_Short problem:_ Pick up the worked solution for the angle between two lines at the point where it stops.

_Document text:_
Question

Find the angle between the following pairs of lines:
$$\dfrac {5 - x}{-2} = \dfrac {y + 3}{1} = \dfrac {1 - z}{3}$$ and $$\dfrac {x}{3} = \dfrac {1 - y}{-2} = \dfrac {z + 5}{-1}$$

Answer

**step1 Identify the Direction Vector of the First Line**

The given equation for the first line is $$\dfrac {5 - x}{-2} = \dfrac {y + 3}{1} = \dfrac {1 - z}{3}$$. To find the direction vector, we must rewrite the equation in the standard symmetric form: $$\frac{x-x_0}{a} = \frac{y-y_0}{b} = \frac{z-z_0}{c}$$. We change the signs of the variable terms in the numerator to match the standard form by multiplying the numerator and denominator of the first and third terms by -1.

_Provided material:_

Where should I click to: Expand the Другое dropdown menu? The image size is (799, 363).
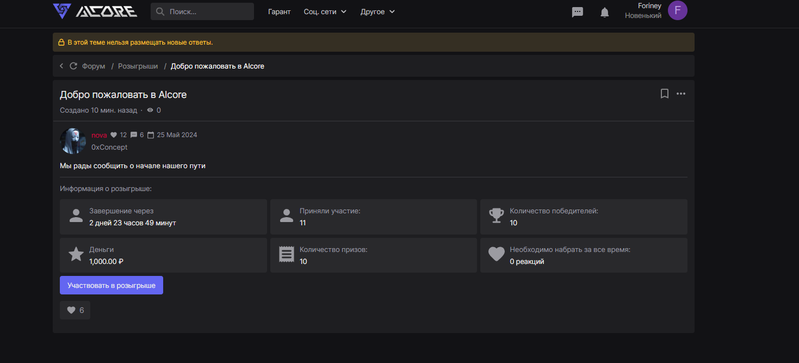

_Output for this exercise:_
$$\dfrac{5-x}{-2} = \dfrac{-(x-5)}{-2} = \dfrac{x-5}{2}$$

$$\dfrac{1-z}{3} = \dfrac{-(z-1)}{3} = \dfrac{z-1}{-3}$$

Thus, the first line can be written as:

$$\dfrac {x - 5}{2} = \dfrac {y - (-3)}{1} = \dfrac {z - 1}{-3}$$

From this standard form, the direction vector of the first line, denoted as $$\vec{d_1}$$, is obtained from the denominators.

$$\vec{d_1} = (2, 1, -3)$$

**step2 Identify the Direction Vector of the Second Line**

The given equation for the second line is $$\dfrac {x}{3} = \dfrac {1 - y}{-2} = \dfrac {z + 5}{-1}$$. Similar to the first line, we need to rewrite this in the standard symmetric form. We focus on the second term to adjust the variable's sign.

$$\dfrac{1-y}{-2} = \dfrac{-(y-1)}{-2} = \dfrac{y-1}{2}$$

So, the second line can be written as:

$$\dfrac {x - 0}{3} = \dfrac {y - 1}{2} = \dfrac {z - (-5)}{-1}$$

From this standard form, the direction vector of the second line, denoted as $$\vec{d_2}$$, is obtained from the denominators.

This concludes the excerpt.